Work instructions = First find the line with "Screen dimensions: 725x496" in the entries below, then set down exactly every line through the line with "Click the Open", that line included.

*** Extracted data

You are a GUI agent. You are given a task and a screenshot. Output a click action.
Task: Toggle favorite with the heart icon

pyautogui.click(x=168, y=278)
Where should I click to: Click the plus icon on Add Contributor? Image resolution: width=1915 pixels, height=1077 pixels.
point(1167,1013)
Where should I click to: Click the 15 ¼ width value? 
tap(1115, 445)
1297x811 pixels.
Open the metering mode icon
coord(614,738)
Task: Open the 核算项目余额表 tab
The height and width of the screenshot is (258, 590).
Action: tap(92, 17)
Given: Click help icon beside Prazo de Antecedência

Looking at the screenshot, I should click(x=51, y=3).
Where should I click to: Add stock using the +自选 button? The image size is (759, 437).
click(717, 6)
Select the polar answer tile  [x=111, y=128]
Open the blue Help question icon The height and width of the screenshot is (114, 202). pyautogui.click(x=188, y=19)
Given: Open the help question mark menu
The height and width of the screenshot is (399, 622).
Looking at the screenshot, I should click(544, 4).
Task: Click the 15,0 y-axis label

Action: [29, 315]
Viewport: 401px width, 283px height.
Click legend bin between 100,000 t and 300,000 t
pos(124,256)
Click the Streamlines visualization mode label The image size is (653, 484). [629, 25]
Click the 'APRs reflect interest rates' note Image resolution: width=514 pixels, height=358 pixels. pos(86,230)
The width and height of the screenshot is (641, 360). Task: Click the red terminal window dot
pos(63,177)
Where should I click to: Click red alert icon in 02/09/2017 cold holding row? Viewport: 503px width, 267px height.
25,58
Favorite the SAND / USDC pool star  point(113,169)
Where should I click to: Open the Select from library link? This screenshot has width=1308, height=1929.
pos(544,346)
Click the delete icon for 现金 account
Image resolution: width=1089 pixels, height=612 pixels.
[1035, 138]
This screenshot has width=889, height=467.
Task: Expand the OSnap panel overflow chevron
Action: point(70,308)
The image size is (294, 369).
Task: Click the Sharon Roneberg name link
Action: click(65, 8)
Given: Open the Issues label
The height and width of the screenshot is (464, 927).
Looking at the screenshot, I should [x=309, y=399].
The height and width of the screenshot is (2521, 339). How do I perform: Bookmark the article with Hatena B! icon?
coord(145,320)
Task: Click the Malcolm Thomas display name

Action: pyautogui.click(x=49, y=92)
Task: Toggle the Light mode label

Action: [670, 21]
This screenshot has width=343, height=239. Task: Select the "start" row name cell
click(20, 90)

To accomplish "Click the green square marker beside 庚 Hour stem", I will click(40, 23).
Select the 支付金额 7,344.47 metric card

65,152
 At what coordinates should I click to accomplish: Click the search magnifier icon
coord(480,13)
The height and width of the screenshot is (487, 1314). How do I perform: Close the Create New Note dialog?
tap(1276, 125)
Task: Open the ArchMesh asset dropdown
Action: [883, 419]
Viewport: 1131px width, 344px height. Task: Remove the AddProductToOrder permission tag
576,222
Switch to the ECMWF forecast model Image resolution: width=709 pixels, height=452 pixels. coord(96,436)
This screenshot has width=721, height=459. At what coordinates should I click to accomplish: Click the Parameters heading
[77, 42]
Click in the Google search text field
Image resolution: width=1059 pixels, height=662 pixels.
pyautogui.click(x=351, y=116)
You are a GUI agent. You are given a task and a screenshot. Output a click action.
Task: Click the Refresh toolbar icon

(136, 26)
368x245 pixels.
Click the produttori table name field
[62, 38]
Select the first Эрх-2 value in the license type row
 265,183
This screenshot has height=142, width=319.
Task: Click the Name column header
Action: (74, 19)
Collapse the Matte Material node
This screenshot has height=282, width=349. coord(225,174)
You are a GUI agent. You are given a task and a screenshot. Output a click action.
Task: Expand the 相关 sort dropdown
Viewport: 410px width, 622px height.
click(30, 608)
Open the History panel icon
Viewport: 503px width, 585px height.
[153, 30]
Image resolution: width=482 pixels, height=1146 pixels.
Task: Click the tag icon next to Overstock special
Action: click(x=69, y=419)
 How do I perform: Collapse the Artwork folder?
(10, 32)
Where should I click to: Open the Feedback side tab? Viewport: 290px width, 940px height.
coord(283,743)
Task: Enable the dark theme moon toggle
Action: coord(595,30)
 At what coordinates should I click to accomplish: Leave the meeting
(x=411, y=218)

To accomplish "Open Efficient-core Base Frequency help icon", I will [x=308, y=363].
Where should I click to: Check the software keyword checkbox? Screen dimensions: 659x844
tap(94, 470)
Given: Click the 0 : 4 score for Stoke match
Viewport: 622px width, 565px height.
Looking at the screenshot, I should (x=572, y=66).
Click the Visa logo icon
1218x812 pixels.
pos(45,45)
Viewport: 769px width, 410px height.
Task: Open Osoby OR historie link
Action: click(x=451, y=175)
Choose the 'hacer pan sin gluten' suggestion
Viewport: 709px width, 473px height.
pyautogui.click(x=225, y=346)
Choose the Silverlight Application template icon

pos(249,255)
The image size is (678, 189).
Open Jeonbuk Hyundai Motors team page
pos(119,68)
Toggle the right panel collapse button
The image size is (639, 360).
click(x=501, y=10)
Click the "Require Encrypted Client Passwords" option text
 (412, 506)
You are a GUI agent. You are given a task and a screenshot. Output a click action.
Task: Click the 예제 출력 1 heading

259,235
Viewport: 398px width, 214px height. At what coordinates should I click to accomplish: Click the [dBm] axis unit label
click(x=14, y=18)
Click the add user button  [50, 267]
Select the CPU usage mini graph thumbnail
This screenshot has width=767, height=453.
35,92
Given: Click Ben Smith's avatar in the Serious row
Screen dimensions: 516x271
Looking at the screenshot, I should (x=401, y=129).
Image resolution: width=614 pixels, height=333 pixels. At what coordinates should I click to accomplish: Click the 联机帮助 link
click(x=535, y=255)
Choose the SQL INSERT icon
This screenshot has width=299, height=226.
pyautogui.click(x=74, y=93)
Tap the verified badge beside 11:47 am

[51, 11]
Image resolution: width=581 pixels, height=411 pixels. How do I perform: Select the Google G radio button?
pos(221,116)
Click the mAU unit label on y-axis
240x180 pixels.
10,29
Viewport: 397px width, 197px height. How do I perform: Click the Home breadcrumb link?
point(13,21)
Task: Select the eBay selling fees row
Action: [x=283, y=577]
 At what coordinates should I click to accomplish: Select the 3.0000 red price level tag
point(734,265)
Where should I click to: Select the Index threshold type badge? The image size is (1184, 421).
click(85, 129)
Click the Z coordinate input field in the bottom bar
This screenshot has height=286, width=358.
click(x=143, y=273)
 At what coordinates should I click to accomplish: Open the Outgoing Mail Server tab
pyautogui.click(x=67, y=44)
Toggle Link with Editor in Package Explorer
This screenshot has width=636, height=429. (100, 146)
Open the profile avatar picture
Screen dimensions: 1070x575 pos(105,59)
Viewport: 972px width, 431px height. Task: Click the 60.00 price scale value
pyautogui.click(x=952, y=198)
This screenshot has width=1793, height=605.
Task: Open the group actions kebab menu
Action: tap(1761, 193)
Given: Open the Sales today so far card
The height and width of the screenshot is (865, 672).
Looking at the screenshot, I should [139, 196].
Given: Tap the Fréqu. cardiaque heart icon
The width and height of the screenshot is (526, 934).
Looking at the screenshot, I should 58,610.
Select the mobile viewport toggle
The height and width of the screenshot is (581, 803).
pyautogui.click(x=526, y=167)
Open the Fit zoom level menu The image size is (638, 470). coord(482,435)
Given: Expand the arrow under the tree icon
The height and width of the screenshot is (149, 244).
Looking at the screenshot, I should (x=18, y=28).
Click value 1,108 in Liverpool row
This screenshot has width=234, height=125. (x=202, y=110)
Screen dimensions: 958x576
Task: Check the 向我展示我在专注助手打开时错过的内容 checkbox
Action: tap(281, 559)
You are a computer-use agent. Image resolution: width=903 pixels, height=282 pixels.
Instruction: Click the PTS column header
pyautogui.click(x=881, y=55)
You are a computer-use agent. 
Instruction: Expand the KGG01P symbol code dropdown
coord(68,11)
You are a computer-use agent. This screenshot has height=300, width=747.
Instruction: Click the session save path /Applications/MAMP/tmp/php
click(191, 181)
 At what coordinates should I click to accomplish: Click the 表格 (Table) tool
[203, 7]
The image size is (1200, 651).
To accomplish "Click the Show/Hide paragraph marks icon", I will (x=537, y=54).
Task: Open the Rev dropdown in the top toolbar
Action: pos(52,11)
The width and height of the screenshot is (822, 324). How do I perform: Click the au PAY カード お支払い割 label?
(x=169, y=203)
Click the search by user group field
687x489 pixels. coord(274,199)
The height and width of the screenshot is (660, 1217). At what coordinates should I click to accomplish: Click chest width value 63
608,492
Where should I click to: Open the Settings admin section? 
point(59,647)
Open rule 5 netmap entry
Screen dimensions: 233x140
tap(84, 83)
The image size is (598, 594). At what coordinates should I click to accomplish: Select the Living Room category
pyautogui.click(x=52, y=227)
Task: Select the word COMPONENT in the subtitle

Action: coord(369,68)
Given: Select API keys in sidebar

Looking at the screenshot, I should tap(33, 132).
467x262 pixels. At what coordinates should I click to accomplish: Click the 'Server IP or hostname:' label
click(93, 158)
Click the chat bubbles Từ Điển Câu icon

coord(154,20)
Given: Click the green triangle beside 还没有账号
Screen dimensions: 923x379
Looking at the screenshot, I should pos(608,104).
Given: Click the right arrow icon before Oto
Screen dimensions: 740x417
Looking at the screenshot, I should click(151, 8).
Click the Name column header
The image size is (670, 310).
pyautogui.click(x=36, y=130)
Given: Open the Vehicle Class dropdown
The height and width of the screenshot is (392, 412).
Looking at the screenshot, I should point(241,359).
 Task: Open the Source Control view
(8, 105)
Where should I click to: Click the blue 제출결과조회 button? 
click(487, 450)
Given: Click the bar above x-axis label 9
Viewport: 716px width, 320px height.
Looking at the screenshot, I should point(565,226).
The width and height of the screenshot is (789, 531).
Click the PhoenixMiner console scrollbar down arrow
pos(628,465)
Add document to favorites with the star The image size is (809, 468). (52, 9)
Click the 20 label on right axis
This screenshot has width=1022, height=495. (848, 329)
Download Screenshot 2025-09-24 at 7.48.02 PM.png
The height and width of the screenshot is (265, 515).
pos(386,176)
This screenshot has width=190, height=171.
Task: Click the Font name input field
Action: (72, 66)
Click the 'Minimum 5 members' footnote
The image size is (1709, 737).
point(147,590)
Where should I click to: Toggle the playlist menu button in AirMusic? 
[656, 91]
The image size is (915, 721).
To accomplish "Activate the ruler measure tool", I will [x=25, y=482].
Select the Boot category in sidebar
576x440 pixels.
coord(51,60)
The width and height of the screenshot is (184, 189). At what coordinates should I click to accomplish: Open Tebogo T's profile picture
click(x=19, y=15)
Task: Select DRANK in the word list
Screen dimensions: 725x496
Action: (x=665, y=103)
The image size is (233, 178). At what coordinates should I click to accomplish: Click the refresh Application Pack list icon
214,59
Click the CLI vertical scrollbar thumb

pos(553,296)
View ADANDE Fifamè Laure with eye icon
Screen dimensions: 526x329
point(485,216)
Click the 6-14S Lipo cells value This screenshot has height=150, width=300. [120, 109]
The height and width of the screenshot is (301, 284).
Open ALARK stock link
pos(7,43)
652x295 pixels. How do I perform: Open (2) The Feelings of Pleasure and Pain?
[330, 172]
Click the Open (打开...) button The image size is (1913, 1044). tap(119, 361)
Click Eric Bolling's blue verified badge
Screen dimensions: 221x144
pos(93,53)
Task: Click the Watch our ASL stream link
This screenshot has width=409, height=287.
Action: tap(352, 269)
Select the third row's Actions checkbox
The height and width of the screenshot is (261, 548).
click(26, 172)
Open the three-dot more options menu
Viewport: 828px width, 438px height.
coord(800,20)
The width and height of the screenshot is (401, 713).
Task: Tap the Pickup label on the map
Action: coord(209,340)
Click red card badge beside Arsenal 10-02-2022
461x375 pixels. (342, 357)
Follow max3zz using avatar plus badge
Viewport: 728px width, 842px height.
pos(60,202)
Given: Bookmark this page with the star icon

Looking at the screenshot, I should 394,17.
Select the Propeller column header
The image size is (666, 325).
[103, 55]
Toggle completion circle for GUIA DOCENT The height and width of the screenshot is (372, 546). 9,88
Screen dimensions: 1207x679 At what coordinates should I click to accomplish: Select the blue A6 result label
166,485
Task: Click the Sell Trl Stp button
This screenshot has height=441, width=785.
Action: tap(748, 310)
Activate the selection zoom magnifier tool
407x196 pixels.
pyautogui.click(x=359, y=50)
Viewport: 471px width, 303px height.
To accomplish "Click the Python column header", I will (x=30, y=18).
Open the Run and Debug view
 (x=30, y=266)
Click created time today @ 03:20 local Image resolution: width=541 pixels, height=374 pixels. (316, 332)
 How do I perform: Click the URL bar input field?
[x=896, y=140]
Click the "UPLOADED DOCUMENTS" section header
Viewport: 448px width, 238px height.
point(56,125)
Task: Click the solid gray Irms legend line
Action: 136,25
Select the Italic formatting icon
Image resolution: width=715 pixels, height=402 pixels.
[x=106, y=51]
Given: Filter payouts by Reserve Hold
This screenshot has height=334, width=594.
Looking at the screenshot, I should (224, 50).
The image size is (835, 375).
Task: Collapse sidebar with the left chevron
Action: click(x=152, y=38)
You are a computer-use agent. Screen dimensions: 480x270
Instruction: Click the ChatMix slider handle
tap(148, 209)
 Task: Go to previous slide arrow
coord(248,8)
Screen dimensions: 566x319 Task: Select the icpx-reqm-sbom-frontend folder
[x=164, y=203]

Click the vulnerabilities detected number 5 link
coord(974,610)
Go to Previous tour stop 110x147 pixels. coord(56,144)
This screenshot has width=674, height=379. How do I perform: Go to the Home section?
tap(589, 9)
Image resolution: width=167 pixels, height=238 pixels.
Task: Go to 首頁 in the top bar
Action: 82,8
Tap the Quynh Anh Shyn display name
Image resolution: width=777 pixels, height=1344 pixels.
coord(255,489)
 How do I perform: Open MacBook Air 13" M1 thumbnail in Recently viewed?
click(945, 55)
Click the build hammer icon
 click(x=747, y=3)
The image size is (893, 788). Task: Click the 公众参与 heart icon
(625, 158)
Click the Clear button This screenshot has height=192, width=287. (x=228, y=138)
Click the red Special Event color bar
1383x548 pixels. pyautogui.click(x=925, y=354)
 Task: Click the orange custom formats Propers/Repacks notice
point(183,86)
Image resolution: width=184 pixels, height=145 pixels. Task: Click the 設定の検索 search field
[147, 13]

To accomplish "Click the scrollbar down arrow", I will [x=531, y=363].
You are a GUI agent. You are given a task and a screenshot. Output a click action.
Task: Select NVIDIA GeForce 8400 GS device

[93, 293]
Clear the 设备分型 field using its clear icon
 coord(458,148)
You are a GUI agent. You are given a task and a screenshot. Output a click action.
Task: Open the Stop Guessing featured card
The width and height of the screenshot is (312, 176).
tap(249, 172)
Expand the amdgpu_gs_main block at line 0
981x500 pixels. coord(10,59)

******

Solution =
Screen dimensions: 725x496
Action: (x=665, y=103)
The image size is (233, 178). At what coordinates should I click to accomplish: Click the refresh Application Pack list icon
214,59
Click the CLI vertical scrollbar thumb

pos(553,296)
View ADANDE Fifamè Laure with eye icon
Screen dimensions: 526x329
point(485,216)
Click the 6-14S Lipo cells value This screenshot has height=150, width=300. [120, 109]
The height and width of the screenshot is (301, 284).
Open ALARK stock link
pos(7,43)
652x295 pixels. How do I perform: Open (2) The Feelings of Pleasure and Pain?
[330, 172]
Click the Open (打开...) button The image size is (1913, 1044). tap(119, 361)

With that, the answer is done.